Flan-T5-Large fine-tuned on databricks dolly 15k dataset for 10 epochs. Potentially useful as a baseline or for messing around with.

Examples

Examples generating with

model.generate(tokens, do_sample=True, top_p=.99, repetition_penalty=1.2, max_new_tokens=2048)
Input: Come up with an idea for a good startup
Flan-T5-Dolly: You can start your own private stock exchange company with a minimum capital and no partners. Your goal should be to sell you the right type of shares at the right price. Make sure you build an equity model where your investors are buying short-term, medium-term and long-term contracts.

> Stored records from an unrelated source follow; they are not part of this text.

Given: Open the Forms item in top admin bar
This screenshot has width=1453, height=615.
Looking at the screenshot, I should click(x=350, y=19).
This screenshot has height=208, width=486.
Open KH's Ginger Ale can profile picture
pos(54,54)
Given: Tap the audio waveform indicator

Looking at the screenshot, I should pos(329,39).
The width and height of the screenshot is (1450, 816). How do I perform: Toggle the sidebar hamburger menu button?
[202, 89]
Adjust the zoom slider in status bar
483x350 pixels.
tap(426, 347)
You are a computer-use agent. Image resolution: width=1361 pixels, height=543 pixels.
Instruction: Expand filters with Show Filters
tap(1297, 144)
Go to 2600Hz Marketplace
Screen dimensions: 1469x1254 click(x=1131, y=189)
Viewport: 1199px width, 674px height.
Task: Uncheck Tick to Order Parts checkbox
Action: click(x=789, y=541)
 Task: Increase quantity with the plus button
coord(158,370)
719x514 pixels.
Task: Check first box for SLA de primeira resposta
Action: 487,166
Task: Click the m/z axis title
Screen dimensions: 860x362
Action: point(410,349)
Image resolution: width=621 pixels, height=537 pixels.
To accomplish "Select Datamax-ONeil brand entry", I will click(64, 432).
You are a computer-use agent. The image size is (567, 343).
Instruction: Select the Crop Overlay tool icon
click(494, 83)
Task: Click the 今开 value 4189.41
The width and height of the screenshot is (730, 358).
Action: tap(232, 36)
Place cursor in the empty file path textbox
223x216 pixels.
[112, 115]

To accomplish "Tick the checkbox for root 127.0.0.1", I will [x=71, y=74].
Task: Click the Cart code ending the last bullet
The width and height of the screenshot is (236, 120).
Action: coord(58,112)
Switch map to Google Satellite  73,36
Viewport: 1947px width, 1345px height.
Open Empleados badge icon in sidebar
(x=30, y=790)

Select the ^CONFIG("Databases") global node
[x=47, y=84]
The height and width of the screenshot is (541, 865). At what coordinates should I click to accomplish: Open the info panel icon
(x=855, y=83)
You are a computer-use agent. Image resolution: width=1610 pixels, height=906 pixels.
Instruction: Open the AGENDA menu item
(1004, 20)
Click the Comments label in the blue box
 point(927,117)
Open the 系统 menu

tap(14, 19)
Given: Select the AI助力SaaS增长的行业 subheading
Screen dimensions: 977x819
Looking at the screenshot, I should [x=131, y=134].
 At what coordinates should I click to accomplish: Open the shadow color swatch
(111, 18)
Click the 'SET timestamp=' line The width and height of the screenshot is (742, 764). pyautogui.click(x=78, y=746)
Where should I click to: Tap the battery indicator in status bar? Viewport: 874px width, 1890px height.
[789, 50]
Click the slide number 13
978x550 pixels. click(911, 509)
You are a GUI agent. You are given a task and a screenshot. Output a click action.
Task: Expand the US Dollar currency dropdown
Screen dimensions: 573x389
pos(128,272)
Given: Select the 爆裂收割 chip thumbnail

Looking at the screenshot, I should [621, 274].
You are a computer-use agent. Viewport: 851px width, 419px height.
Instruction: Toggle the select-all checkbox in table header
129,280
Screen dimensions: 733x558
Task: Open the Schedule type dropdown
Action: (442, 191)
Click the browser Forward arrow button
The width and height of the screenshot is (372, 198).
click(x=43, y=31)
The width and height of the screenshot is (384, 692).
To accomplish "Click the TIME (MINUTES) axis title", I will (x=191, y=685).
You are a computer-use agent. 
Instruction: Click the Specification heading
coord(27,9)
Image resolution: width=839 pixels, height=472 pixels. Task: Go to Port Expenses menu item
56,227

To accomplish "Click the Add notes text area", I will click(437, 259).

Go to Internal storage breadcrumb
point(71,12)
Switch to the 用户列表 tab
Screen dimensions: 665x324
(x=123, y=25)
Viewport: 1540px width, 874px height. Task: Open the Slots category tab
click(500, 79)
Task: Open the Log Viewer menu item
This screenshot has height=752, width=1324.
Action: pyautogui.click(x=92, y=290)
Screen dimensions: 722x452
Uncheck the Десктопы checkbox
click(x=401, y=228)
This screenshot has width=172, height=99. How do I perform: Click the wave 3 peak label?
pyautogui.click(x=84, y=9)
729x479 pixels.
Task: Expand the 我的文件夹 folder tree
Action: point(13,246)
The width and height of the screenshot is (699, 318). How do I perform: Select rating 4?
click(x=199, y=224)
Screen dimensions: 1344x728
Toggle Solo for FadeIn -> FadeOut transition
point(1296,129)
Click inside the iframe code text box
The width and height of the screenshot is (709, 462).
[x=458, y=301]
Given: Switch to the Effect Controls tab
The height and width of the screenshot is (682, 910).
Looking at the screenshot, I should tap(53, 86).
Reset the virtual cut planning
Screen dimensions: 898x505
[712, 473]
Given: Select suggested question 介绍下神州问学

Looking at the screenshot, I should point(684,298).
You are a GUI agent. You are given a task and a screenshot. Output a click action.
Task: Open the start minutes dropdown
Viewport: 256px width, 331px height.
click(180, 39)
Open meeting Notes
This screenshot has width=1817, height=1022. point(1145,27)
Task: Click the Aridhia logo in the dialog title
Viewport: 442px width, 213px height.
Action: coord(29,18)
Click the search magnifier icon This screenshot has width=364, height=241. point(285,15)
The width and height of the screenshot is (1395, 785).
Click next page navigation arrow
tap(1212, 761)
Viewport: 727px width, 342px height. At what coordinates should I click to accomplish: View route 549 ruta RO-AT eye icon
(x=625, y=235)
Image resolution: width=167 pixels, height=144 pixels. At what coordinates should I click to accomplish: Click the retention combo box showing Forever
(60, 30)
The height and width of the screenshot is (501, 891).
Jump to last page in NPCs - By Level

Input: How do you create a good YouTube video?
Flan-T5-Dolly: Start by deciding what the purpose of the video should be. If it is for comedy, you've already figured out the direction of the movie, so make sure that your video is focused on that. Next – put it all together. Make notes and follow the directions for the storyboard. Also add a bit of humor so that you can fully enjoy your video. Once you have this sorted, put it all together.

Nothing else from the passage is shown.